Both-Sidesism is another dualism.  When confronting a phenomenon, for example an election or a party convention, the acolytes of Both Sides perform two steps.  They reduce events to two personalities, then treat them as equal aspects of the two-headed divinity known as Both Sides. 

Again: that there only two sides, and that the two aspects are the same, are unspoken articles of faith.

Once this initial ritual has been performed, the task of the priesthood is to sense disturbances that disrupt the apparent equality of the two aspects of Both Sides. The mythic utterances of the priests of Both Sides – bad journalism -- resolve the cultic tension that appears when a difference between the two aspects emerges. 

Equality is restored in a peculiar way, one that emphasizes the sacred character of the dual god, at the expense of understanding reality.  The priests cannot undo the deeds of one aspect of Both Sides – for example a coup attempt or a call to deport millions.  And if they described it accurately, they would only be deepening the mystical inequality between Both Sides’ two aspects.  They must normalize.

Our Both-Sides priests correct the mystical imbalance with two mantric maneuvers.  The first is to proclaim, groundlessly, that the perpetrator of the crime has learned his lesson, executed a pivot, turned a corner.  The second is to humiliate the other side, the one that did nothing.  And thus the mystical equilibrium between the two aspects of Both Sides is restored. 

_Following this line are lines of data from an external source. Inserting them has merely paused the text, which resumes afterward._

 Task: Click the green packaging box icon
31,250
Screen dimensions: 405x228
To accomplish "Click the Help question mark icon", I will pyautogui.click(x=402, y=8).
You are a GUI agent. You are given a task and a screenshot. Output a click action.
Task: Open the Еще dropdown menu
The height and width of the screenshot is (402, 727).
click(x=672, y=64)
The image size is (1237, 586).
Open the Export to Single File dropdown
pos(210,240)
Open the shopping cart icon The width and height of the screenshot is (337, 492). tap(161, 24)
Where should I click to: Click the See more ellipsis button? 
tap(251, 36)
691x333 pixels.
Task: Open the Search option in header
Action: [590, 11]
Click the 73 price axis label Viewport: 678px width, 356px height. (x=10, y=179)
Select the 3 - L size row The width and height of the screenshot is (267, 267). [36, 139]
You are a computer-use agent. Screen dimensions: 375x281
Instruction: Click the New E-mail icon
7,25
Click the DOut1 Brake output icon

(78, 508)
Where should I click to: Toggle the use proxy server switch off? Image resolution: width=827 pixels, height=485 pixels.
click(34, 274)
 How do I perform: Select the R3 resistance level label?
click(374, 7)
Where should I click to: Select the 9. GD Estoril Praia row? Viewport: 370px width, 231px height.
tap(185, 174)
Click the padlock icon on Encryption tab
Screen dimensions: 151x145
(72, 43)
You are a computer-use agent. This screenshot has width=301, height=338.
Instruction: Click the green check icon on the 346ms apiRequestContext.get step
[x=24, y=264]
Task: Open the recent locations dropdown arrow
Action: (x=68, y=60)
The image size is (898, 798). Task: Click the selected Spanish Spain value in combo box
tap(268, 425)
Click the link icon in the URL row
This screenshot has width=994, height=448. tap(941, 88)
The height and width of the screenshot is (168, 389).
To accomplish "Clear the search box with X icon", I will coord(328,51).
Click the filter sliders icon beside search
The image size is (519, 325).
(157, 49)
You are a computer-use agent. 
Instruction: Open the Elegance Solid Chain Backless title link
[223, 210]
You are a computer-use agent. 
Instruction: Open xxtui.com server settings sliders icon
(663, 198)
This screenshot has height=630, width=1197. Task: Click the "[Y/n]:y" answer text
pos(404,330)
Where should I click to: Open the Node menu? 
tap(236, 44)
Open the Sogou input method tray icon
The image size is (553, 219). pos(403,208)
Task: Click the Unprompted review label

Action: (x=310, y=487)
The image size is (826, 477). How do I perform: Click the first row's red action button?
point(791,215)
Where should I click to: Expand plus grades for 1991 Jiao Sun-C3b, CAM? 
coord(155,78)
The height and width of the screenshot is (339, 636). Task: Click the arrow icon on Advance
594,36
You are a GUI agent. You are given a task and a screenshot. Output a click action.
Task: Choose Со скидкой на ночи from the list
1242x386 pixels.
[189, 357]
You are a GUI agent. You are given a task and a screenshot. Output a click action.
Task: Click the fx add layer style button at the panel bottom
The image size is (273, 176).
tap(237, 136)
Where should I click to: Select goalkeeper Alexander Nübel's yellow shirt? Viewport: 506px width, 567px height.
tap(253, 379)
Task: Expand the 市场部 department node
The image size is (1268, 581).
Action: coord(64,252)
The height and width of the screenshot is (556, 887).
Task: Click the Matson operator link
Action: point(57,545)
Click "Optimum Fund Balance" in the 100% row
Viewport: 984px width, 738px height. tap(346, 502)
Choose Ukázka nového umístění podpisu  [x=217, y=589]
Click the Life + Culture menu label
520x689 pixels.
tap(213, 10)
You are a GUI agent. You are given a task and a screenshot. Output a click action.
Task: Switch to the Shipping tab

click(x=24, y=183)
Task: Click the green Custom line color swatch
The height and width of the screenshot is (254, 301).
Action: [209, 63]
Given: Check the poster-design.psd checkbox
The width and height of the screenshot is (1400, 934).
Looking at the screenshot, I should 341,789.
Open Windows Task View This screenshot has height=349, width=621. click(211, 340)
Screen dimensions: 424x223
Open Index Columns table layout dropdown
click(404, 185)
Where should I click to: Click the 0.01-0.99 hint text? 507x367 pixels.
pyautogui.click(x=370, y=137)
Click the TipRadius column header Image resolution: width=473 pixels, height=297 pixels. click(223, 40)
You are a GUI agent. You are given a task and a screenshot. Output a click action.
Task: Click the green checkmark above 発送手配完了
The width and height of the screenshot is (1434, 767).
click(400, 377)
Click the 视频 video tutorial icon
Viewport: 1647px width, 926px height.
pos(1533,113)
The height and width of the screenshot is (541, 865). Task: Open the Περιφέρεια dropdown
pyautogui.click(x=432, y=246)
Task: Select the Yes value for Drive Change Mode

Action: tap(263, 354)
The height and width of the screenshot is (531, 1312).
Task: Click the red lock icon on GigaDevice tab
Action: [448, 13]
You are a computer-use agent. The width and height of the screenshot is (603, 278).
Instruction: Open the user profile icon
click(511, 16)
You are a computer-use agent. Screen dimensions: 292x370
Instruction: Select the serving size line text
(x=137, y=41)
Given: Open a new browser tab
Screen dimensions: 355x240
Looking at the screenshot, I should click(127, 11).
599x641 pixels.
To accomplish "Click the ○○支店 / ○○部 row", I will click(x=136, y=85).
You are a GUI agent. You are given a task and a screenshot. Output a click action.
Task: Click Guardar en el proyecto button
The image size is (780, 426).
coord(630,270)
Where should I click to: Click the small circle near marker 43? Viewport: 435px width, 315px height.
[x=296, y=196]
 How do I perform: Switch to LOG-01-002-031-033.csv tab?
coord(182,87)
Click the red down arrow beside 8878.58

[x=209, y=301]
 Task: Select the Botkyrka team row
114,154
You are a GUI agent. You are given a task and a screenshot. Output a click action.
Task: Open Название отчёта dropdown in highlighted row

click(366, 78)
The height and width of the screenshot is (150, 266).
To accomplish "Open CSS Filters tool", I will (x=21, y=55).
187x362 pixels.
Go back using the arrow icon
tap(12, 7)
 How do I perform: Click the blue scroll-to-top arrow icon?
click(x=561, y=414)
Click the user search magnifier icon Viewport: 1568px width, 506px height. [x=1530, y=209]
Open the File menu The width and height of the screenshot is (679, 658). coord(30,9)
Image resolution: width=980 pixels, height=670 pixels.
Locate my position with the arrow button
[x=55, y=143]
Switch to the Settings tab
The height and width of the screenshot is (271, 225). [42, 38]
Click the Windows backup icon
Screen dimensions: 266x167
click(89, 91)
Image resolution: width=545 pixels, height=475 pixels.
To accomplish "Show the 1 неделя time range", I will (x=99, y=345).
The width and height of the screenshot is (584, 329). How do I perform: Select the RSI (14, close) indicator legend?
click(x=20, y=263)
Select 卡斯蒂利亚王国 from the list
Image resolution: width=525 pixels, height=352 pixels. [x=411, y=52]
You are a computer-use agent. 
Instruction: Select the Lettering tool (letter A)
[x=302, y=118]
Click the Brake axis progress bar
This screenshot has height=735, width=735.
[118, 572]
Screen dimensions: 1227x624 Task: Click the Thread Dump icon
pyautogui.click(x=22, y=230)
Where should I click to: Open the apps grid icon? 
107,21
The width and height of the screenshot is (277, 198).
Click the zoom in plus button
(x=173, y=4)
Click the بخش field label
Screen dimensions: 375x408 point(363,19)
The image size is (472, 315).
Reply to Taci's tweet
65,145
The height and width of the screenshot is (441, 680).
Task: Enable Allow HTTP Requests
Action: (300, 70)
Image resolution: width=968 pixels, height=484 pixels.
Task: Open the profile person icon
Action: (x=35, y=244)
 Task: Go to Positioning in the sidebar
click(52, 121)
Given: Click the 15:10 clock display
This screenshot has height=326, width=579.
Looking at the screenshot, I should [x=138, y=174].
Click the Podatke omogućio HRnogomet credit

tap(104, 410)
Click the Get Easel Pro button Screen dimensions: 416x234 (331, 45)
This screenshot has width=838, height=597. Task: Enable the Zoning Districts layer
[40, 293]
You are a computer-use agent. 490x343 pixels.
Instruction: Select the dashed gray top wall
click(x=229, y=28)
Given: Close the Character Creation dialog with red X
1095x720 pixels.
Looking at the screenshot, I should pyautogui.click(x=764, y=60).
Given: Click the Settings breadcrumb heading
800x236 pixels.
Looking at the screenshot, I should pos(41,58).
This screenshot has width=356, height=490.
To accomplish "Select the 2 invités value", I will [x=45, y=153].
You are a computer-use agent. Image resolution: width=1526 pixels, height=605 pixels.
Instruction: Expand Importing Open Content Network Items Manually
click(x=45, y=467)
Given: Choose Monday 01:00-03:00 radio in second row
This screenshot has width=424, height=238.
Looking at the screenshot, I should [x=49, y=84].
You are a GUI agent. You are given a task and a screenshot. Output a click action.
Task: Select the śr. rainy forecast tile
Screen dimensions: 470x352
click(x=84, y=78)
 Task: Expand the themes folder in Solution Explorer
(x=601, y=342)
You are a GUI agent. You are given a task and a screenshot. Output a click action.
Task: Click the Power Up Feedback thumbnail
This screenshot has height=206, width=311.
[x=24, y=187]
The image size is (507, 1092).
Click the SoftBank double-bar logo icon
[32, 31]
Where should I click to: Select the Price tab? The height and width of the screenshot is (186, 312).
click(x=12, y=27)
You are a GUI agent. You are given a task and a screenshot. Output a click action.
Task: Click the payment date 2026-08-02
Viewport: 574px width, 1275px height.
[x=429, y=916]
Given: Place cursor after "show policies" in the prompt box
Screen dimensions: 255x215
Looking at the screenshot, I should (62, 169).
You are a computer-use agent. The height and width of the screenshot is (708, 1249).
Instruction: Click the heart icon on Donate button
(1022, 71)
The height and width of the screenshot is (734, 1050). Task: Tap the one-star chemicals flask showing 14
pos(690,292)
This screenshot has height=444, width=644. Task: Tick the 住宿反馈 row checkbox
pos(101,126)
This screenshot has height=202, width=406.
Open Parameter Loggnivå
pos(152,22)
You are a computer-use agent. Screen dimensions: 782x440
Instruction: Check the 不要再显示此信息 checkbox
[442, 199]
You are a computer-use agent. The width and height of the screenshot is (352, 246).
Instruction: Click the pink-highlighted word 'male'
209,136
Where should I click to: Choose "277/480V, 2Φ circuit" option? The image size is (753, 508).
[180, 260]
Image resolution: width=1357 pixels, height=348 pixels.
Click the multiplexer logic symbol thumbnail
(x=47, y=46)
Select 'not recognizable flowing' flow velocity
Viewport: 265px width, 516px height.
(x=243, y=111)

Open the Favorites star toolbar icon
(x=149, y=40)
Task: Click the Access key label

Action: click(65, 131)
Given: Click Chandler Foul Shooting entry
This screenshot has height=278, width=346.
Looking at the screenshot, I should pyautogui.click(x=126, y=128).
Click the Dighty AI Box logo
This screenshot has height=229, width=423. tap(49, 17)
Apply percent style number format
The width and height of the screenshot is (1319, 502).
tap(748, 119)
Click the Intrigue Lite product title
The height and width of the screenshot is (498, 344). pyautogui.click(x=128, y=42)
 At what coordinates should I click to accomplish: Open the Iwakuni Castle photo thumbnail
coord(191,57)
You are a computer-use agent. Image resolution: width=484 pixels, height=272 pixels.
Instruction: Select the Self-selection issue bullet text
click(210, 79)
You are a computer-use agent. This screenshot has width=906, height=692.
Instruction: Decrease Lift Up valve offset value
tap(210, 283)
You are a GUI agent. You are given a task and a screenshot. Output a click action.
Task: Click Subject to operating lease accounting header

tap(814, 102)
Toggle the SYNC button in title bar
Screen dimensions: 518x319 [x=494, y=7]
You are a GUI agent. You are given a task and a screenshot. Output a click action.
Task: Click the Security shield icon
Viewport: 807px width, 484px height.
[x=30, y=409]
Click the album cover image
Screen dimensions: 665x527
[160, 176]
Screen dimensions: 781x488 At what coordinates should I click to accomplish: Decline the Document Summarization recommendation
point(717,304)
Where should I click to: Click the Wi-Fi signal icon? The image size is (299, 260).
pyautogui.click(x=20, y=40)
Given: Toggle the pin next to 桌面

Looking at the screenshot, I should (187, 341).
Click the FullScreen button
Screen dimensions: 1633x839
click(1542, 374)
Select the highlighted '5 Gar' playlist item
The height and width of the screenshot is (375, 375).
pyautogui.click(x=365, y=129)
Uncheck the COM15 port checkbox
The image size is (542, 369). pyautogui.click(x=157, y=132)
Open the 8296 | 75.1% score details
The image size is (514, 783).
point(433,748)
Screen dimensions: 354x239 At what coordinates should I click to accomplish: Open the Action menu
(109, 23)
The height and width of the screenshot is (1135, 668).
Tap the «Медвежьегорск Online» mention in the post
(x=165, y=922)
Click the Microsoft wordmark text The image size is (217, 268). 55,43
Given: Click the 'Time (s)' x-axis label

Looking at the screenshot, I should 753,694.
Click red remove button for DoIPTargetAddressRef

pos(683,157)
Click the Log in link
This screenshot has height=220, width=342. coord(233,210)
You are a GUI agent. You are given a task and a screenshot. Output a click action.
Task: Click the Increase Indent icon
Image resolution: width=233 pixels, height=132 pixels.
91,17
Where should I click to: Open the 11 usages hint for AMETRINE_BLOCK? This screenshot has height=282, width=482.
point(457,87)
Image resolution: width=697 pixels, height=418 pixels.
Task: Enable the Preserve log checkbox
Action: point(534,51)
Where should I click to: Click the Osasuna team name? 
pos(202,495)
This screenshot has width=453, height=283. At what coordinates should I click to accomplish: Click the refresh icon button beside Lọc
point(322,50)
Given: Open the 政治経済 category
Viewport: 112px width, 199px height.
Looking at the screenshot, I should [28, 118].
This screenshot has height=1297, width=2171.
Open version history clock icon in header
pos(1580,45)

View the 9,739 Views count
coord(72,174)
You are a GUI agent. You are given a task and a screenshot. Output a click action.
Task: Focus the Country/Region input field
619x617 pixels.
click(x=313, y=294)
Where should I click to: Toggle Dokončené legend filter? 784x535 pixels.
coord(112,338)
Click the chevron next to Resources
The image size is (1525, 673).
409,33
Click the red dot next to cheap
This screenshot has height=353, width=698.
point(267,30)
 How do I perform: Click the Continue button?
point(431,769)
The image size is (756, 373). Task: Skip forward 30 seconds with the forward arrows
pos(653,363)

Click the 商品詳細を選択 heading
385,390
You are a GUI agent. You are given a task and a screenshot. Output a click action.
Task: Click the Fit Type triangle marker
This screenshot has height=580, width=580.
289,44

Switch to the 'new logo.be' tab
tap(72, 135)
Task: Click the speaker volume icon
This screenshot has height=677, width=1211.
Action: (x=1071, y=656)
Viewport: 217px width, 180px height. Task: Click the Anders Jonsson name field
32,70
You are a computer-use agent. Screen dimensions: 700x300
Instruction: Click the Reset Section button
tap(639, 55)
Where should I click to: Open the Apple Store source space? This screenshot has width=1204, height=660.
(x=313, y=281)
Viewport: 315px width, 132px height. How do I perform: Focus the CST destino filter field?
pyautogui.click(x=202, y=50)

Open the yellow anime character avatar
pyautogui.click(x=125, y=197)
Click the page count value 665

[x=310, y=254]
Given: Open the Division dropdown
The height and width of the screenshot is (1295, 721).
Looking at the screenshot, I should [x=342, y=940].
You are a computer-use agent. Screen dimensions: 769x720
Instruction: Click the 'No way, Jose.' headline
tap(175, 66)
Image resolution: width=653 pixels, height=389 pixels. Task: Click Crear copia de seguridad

This normalization has consequences.  If one of the two aspects of Both Sides seems to have done a great evil, the priests of Both Sides always ritually vituperate the other side.  The price of the restoration of mystical equality is the rehabilitation of the criminal and the degradation of the blameless.   

Our media people do not see it this way, of course.  The restoration of the mystical equilibrium of Both Sides brings our priests a pious satisfaction, visible on the red faces of correspondents in Milwaukee this last week.

If pressed, the shamans of Both Sides insists that their dualistic dances are nothing other than correct method to describe the universe.  The cult and its performance is protected from critique by the totemic terms “objectivity” and “balance.” 

All shamans do this: they insist that their dogma must be our reality.   But when we allow the cult of Both Sides to shape our own minds, ethical judgement and factual investigation disappear, and with them any chance for constitutional order and democracy.

Ethical judgement would involve a notion of right and wrong, which the activity of the priests erodes.  The worse the evil of one side, the more artfully it must be forgiven, and the more viciously the other side must be berated.  Believers in the cult of Both Sides experience this as moral action, whereas in fact the performative relativism erodes all morality.

Factual investigation would involve identifying other perspectives which the cult of Both Sides disregards.  It would necessitate separating the two aspects Both Sides from each other and confronting their words with the facts of the world.  To believers in the cult of Both Sides, it is a relief clothed in righteousness never to have to perform such labor.

Earlier dualistic faiths were no more outlandish than our own cult of Both Sides.  Indeed, they had something to say about foundational issues.  The Indo-European, Near Eastern and East Asian beliefs, to which I briefly referred above, generated stories about the world that inspired philosophy and science.  The cult of Both Sides is the dogmatic distraction from the bloody sacrifice of a republic.

PS  I want to be clear: this essay concerns the dominant both-sides ritual in the American “media,” and not the work of actual investigative journalists, who follow very different methods, and whose work stands at the basis of what we now about Trump’s ongoing attempt at regime change.  I dedicated Road to Unfreedom to reporters as “the heroes of our time.”  They are.